DATASET EXTRACT Block Start

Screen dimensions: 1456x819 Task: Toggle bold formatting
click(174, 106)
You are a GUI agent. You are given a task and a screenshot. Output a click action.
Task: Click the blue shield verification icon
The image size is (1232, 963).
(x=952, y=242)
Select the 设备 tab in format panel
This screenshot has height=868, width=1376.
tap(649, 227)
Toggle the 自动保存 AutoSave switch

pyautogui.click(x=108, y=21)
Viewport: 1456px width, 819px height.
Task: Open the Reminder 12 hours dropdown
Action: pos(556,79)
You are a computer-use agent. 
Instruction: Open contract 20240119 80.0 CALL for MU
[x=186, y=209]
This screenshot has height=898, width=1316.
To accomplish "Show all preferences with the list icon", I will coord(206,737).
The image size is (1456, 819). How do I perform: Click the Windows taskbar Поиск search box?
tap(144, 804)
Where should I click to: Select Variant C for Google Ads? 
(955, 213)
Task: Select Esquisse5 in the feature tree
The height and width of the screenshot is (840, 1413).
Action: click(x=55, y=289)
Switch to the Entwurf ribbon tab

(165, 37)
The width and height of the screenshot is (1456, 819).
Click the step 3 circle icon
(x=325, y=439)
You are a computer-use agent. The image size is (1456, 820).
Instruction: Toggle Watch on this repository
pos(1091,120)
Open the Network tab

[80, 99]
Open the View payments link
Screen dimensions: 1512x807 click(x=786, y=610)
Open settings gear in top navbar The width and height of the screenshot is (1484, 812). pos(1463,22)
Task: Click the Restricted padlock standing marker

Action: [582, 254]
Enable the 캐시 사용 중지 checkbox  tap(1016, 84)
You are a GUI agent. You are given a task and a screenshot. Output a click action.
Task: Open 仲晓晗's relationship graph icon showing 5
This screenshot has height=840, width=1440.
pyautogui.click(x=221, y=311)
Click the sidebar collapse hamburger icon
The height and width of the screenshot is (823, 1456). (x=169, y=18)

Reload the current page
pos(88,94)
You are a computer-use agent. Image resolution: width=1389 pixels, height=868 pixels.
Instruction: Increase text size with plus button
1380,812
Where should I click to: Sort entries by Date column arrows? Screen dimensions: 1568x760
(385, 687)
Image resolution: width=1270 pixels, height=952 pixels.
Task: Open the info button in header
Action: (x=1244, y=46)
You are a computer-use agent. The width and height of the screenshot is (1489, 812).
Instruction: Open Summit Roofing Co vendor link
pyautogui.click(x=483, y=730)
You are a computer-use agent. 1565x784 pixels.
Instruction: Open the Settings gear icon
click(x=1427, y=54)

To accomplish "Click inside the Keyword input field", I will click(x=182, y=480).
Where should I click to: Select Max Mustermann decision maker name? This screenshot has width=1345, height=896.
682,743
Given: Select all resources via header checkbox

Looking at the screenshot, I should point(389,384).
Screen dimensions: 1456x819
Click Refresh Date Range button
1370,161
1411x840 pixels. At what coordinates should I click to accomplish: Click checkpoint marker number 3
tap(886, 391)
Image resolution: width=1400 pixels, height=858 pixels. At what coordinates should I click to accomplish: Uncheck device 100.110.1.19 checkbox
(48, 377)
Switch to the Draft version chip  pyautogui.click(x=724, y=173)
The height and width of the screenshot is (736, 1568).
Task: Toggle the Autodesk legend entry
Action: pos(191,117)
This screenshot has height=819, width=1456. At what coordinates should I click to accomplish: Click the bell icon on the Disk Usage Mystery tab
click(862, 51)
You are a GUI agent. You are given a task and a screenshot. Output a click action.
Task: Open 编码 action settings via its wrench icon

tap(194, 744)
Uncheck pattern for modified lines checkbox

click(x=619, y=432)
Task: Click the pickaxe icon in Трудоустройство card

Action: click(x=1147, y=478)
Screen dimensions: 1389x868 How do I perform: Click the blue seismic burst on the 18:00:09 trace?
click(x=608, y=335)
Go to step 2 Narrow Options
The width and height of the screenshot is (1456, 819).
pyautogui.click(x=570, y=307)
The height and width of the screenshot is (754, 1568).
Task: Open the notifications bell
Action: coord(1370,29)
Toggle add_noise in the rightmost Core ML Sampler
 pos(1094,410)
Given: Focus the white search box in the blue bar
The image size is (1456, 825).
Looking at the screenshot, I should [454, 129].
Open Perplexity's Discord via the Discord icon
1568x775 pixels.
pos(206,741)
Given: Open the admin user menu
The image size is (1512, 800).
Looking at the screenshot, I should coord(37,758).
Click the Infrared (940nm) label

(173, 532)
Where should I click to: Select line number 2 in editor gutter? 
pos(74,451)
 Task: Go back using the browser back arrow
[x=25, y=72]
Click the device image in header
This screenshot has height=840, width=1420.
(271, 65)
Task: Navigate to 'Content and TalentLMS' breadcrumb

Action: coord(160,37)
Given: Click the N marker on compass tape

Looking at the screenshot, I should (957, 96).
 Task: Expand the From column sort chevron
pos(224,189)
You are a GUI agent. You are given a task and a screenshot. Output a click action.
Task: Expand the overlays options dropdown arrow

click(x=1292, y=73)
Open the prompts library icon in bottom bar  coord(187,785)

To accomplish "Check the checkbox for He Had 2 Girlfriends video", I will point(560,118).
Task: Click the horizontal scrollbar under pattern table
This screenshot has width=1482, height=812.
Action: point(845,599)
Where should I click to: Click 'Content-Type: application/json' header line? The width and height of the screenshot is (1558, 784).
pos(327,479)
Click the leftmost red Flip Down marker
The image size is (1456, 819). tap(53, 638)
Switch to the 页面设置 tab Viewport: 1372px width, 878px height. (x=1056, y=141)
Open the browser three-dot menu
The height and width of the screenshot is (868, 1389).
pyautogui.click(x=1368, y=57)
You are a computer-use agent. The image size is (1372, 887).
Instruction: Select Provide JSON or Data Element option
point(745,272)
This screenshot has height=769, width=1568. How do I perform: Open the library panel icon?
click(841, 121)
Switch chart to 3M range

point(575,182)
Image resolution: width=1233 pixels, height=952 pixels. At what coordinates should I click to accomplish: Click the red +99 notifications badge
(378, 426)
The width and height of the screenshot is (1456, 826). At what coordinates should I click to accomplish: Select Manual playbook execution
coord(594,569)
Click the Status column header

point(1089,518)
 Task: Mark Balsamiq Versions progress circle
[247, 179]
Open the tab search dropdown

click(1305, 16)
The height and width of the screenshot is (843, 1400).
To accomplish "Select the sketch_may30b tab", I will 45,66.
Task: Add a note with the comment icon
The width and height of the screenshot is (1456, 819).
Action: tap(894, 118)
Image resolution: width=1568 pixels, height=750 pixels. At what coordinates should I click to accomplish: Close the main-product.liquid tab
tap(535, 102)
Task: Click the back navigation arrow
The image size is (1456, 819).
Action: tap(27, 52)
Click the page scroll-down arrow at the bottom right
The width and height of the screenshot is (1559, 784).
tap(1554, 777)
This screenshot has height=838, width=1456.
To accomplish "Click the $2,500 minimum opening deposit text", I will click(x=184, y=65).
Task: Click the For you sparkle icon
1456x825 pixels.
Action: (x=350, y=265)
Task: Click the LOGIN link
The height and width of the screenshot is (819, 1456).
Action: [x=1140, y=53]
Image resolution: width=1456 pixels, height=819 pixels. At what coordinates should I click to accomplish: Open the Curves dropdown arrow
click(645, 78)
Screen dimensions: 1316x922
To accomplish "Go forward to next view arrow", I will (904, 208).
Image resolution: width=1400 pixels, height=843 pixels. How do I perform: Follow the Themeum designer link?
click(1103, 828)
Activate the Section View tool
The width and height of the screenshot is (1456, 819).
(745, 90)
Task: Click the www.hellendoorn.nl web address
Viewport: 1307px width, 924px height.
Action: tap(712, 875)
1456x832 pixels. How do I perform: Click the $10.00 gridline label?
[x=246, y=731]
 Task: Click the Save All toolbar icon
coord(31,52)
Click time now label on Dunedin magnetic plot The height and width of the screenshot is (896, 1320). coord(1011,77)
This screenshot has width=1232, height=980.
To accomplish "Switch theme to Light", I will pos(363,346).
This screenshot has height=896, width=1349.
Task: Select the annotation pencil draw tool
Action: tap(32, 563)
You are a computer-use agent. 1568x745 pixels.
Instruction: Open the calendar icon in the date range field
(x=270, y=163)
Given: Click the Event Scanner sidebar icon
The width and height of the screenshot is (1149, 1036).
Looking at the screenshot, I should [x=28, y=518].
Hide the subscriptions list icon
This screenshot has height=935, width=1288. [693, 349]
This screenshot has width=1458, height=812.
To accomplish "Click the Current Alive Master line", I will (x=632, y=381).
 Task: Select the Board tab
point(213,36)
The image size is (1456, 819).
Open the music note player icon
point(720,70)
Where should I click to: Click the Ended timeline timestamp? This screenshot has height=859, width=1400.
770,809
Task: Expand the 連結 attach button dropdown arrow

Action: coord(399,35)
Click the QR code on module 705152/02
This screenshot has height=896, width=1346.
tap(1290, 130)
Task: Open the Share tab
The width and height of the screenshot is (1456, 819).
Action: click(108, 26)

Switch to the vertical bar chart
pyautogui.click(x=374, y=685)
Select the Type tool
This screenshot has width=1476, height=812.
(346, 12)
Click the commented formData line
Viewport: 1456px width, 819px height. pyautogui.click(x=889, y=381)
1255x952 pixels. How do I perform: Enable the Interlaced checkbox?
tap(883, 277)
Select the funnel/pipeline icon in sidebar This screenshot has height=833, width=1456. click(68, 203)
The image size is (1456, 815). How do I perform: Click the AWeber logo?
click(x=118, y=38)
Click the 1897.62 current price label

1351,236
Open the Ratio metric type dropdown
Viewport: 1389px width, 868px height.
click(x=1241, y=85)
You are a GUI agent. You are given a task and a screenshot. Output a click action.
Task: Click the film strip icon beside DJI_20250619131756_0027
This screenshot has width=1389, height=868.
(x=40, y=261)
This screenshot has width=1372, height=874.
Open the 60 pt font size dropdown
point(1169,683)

DATASET EXTRACT Block End

# [WHAT THE TASK ASKS]
Reproduce only the lines above spanning from the line containing "Click the Status column header" through the line containing "The height and width of the screenshot is (843, 1400).", word for word.

# [RESULT OF THIS TASK]
Click the Status column header

point(1089,518)
 Task: Mark Balsamiq Versions progress circle
[247, 179]
Open the tab search dropdown

click(1305, 16)
The height and width of the screenshot is (843, 1400).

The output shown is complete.